Dans le cadre de l'examen du projet de loi sur la différenciation, la décentralisation, la déconcentration et la simplification de l'action publique locale (3DS), les députés ont validé, jeudi 9 décembre, la prolongation de la loi SRU qui prévoit notamment l'obligation pour certaines communes d'atteindre un taux minimal de 20% ou 25% de logements sociaux sur leur territoire.  

"Il y aura un avant et un après 3DS." Mickaël Nogal (LaREM), l'un des rapporteurs du projet de loi, n'a pas caché son enthousiasme au moment d'entamer l'examen des articles relatifs au logement. Et, plus particulièrement, au logement social. Il s'agit là d'une des dispositions majeures du projet de loi : prolonger la loi Solidarité et renouvellement urbain (SRU) du 13 décembre 2000, qui arrivait à échéance en 2025. Tout en tirant les conséquences de son application.

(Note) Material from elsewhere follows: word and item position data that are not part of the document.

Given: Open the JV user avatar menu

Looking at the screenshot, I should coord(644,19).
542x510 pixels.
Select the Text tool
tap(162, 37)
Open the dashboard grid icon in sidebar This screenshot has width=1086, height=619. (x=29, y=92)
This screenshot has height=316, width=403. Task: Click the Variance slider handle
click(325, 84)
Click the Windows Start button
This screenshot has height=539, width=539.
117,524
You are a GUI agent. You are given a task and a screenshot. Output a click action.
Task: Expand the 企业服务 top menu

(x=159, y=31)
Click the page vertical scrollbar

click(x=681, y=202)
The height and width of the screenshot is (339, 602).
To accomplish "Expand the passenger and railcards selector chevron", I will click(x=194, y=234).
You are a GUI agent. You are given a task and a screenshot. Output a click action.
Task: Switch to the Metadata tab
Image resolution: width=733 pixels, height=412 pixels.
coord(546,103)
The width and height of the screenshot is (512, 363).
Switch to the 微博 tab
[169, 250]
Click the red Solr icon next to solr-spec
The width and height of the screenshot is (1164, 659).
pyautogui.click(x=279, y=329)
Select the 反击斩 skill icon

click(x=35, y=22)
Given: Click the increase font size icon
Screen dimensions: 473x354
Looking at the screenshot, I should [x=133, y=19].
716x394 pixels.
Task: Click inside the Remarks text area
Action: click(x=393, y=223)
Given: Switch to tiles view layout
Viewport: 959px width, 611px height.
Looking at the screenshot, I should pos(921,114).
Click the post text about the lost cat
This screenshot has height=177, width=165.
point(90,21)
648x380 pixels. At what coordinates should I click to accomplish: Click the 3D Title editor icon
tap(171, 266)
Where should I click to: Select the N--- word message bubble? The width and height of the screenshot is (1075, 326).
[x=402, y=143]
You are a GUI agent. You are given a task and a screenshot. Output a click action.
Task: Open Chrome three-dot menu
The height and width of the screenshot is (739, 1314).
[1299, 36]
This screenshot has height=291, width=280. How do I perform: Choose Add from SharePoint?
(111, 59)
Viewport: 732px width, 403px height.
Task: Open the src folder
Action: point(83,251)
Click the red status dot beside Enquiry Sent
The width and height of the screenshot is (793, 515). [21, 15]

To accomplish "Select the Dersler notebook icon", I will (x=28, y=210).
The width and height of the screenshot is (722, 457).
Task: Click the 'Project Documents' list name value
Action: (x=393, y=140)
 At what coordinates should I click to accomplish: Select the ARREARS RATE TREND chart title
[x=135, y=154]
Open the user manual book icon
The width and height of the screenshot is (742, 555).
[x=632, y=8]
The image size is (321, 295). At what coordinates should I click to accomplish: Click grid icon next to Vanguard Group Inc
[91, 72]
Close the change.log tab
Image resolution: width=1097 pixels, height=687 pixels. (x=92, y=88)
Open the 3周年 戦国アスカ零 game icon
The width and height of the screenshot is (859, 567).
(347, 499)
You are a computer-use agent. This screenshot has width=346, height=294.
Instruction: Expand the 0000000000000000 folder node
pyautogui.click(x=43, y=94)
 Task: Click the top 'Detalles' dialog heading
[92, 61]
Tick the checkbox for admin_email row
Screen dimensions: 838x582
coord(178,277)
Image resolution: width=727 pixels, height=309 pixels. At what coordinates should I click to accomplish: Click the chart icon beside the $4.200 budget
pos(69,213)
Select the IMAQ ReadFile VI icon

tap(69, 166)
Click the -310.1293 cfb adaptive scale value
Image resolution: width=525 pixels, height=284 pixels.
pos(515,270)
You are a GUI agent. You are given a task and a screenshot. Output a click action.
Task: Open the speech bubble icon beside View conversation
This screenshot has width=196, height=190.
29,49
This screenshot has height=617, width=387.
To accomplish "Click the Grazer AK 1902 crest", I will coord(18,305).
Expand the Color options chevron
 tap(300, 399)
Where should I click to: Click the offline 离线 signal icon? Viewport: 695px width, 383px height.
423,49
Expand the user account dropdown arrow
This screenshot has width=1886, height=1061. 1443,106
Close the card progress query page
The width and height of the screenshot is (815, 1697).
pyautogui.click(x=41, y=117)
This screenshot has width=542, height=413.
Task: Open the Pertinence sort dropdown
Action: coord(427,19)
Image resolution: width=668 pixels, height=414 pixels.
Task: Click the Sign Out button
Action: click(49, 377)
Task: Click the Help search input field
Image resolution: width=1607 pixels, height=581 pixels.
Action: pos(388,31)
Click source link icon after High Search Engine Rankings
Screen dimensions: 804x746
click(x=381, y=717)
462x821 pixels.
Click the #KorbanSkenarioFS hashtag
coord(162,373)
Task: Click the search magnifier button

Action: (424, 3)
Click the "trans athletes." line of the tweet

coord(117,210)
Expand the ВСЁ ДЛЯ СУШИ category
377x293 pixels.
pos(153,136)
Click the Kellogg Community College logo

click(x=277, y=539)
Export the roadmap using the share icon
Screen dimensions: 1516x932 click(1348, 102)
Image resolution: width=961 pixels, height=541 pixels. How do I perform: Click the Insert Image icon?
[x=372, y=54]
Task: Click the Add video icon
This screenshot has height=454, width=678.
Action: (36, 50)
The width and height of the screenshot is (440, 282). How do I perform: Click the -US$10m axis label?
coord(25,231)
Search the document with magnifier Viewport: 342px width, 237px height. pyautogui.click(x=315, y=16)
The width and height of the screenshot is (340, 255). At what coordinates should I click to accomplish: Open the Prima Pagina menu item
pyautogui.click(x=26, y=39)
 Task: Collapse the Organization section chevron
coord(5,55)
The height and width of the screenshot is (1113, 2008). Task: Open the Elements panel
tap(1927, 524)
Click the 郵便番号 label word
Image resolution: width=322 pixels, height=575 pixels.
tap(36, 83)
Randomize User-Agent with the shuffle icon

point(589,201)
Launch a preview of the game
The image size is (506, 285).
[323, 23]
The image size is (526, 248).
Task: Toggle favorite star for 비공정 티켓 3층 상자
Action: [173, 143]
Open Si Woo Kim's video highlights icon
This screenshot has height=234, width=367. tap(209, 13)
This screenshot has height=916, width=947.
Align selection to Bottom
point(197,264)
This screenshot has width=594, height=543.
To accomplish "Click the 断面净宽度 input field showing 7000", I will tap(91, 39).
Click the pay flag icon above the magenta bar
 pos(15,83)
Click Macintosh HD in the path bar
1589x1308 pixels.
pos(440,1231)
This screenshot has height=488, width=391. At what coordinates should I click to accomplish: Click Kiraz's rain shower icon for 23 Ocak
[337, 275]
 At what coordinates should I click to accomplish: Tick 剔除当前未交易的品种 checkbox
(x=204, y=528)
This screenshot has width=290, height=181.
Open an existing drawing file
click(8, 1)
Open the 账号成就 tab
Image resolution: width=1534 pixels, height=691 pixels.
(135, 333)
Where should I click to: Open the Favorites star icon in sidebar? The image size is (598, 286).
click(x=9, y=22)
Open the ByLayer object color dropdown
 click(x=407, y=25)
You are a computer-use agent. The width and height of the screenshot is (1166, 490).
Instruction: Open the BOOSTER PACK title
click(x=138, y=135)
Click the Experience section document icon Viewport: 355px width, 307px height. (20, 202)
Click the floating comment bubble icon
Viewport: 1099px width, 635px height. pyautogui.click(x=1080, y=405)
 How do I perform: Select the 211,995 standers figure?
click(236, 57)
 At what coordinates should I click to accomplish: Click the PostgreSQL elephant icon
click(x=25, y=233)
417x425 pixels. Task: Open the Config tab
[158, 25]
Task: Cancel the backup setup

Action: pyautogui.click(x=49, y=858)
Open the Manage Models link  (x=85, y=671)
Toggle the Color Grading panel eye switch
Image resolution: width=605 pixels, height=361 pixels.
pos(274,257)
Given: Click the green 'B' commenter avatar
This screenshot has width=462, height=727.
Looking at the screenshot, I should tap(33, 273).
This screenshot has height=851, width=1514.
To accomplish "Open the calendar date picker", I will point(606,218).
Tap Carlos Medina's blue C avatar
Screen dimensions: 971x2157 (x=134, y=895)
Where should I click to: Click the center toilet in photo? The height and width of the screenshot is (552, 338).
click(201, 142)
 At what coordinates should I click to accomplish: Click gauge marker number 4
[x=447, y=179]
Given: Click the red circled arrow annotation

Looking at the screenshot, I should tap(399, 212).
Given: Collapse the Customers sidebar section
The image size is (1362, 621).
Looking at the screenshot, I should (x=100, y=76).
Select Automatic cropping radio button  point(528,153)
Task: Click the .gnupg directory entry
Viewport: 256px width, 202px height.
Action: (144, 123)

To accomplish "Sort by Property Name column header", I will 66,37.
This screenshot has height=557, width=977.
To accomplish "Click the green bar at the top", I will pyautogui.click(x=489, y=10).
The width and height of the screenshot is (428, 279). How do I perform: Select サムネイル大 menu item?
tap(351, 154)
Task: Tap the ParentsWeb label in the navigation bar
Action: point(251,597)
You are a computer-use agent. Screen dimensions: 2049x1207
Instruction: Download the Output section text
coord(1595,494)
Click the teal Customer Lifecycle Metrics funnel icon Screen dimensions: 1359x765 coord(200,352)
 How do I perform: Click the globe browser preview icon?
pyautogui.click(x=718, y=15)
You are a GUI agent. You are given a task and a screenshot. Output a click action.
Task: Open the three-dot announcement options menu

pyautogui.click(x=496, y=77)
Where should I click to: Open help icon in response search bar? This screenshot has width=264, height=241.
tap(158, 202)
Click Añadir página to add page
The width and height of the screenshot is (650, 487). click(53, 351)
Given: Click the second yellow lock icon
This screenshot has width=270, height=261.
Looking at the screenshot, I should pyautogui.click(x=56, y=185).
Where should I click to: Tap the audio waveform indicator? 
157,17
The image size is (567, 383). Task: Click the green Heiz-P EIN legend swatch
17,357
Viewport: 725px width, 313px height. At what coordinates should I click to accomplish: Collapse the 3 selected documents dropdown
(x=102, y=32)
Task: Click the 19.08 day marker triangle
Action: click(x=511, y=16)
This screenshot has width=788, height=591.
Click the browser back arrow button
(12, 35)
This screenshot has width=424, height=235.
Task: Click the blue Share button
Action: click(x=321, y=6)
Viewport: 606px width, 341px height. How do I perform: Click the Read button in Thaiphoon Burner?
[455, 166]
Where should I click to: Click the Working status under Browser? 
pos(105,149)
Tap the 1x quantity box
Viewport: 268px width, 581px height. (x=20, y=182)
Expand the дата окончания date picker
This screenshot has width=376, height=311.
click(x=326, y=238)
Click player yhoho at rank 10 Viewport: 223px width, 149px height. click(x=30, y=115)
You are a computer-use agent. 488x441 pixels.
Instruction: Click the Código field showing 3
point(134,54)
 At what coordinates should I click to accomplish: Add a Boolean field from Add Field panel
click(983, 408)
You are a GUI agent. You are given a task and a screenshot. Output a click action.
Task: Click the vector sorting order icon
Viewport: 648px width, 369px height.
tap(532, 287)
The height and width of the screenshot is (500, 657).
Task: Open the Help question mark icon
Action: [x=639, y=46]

Il y aura un avant et un après 3DS. Mickaël Nogal, député LaREM et rapporteur du projet de loi

Concrètement, la loi SRU demande à certaines communes, situées dans le périmètre d'agglomérations, d'atteindre un seuil de logements sociaux de 20% ou 25% par rapport à l'ensemble de leur parc. "50 % des logements sociaux depuis la loi ont été construits dans les villes qui y étaient soumise", s'est félicité Stéphane Peu (GDR), fervent défenseur de cette loi. Lors du passage du texte 3DS au Palais du Luxembourg, les sénateurs, s'ils n'ont pas touché au socle du dispositif, ont tout de même ajouté bon nombre d'exemptions et d'exceptions afin de ne pas trop pénaliser les mauvais élèves. Des modifications supprimées en commission par les députés qui ont confirmé leur volonté de revenir à l'esprit initial du projet de loi dans l'Hémicycle. 

Rattraper le retard

Concrètement, le projet de loi 3DS fait évoluer le dispositif : exit le calendrier qui était prévu alors que la loi SRU, votée en 2000, devait arriver à échéance en 2025. Les communes en retard devront tenter de rattraper leur retard sur des périodes triennales. Avec en outre la possibilité de signer un "contrat de mixité sociale", destiné à éviter un phénomène de ghettoïsation observé par le passé : afin de répondre à l'objectif fixé par la loi, certaines communes ont consacré l'intégralité de certains quartiers au logement social. Ce qui a notamment pu générer des problèmes de mixité de la carte scolaire a indiqué Olivier Becht (Agir ensemble).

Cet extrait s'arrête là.